Alycia curiously abandoned her jab in the later rounds, allowing Mayer the opportunity to turn the tide with her own. Despite her ring generalship beginning to take command, Mikaela more often than not followed up her frequent jabs with single shots whereas the busier Baumgardner’s punches were let loose in bunches. Even if it was not turning out to be a predictably vicious war of attrition, this more technical back and forth was proving close to call in either gladiator’s favor.
This was evidenced in the split verdict which gave the nod to Alycia Baumgardner courtesy of matching razor thin scores of 96-95 that nullified the 97-93 tally in favor of Mikaela Mayer, who left the ring in disgust without extending an olive branch to her arch rival.
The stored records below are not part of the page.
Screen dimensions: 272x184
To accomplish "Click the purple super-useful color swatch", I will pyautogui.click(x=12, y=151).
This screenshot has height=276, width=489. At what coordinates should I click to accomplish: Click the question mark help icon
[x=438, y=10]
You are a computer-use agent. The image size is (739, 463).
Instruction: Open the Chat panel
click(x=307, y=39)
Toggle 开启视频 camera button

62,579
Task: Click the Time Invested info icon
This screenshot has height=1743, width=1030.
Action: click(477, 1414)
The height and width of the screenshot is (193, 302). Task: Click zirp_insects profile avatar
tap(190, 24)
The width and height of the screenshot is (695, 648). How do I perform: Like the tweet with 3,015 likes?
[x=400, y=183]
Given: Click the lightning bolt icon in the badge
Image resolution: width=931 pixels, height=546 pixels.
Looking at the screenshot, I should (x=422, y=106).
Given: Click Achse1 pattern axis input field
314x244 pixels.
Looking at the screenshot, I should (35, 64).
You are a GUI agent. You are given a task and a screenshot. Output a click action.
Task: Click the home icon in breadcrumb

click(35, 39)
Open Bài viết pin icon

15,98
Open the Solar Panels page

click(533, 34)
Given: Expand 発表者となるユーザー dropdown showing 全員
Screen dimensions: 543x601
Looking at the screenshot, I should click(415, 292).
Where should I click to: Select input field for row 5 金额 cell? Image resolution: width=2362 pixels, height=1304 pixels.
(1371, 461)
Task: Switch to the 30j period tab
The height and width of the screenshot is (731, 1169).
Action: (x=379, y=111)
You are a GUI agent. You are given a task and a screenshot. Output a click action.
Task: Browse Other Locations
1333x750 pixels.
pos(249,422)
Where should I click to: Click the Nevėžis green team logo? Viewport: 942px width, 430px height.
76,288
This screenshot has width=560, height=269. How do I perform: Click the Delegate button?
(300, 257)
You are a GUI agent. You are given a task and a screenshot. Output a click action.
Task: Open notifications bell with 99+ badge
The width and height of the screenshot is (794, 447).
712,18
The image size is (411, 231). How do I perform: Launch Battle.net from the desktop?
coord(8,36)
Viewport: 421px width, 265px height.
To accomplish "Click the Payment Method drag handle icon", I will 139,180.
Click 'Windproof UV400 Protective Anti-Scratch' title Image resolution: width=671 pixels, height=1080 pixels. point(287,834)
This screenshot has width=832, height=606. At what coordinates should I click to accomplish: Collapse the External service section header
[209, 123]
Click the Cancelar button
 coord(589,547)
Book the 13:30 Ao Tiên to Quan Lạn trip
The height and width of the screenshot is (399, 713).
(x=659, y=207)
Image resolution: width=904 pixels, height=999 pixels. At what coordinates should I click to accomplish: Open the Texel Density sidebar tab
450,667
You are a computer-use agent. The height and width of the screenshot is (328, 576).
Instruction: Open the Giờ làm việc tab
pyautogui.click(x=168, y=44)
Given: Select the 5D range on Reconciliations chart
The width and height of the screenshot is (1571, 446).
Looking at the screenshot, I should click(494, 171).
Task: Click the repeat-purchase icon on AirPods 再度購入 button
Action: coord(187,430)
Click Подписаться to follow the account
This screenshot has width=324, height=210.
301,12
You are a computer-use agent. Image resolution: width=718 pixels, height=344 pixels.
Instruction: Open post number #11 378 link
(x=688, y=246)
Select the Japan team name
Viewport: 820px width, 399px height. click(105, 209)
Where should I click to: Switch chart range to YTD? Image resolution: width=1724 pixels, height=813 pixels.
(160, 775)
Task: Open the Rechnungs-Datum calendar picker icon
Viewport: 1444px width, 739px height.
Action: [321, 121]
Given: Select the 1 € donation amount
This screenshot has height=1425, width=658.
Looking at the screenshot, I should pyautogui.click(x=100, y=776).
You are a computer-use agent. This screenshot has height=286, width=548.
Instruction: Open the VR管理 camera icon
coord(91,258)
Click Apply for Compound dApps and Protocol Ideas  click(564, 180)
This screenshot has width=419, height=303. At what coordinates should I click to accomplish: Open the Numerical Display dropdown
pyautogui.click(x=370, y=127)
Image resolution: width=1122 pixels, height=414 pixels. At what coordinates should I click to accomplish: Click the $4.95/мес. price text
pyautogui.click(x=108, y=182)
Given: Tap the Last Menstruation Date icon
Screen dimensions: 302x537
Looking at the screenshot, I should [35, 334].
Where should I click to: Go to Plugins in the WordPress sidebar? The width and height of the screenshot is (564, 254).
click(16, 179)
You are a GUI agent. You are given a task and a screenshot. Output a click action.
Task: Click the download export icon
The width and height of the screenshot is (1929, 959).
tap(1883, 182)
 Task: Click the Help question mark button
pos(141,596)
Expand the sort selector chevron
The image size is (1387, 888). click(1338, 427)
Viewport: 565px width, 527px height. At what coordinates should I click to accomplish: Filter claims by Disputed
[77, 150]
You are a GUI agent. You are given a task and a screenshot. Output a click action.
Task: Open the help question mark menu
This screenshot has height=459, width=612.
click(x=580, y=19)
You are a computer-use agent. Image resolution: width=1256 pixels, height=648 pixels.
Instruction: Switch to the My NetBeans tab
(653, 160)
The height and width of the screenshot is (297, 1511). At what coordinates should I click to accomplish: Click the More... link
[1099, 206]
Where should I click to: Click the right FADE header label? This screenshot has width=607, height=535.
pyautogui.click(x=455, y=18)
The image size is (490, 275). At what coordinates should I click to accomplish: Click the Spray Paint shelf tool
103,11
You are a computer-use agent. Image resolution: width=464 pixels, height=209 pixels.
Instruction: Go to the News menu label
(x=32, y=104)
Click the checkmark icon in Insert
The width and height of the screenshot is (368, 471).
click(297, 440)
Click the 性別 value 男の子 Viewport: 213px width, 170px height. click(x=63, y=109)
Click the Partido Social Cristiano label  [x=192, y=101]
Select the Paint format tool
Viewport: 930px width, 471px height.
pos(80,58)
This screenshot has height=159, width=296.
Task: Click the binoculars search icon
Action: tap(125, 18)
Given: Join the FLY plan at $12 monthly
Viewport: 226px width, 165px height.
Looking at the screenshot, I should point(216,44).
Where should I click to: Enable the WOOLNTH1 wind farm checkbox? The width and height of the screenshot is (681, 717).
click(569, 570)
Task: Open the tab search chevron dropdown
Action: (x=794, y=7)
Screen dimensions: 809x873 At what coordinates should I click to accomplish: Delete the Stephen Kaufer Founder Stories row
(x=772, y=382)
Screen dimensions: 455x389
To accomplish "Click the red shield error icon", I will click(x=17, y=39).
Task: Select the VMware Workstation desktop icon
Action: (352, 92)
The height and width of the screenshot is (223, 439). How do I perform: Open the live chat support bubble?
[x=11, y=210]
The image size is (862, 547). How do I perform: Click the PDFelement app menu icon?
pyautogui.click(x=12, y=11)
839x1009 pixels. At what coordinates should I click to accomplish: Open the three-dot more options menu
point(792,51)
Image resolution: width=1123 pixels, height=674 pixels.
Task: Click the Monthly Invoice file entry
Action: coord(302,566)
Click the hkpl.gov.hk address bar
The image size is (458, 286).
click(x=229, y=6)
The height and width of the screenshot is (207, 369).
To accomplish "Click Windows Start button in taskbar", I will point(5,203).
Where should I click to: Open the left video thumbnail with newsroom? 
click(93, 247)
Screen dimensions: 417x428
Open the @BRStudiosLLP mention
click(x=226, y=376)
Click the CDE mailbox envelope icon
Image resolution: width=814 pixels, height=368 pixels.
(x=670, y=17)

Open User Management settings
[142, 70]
For her part, the newly unified 130-pound champion declared that no rematch would be offered to Mayer, as Alycia instead will seek the opportunity to take Hyun Mi Choi’s WBA belt and reign supreme over the super-featherweight division.
The loaded undercard saw Georgia O’Connor outpoint Joyce Van Ee and Shannon Ryan defeat Buchra El Quaissi in the four-round prelims. In the evening’s six rounders, Sarah Liegmann outpointed Bec Connolly, Ginny Fuchs shut out Gemma Ruegg, April Hunter defeated Erica Juana Gabriela Alvarez, Ebonie Jones outpointed Jasmina Nad, Karriss Artingstall decisioned Marina Sakharov, Lauren Price notched a fourth-round stoppage over Timea Belik, and Caroline Dubois scored a TKO win over Milena Koleva in the penultimate stanza.
A jubilant and emotional Claressa Shields broke down in tears during her post-fight interview. Honoring the generations of women before her who paved the way for this night to have been possible, she also recognized Savannah Marshall as a great competitor and worthy adversary. Savannah joined Claressa at center ring to take part in a ceremonial burying of the hatchet with no problem admitting that she lost to the “better fighter.”
Having settled their differences inside the squared circle and hugged things out afterwards, Shields and Marshall kept the possibility open for a rematch or perhaps a trilogy. And maybe, just maybe, these two remarkable women will one day meet up for that cup of coffee.
“London calling, yes I was there too
And you know what they said?
Well, some of it was true
London calling at the top of the dial
And after all this won’t you give me a smile?”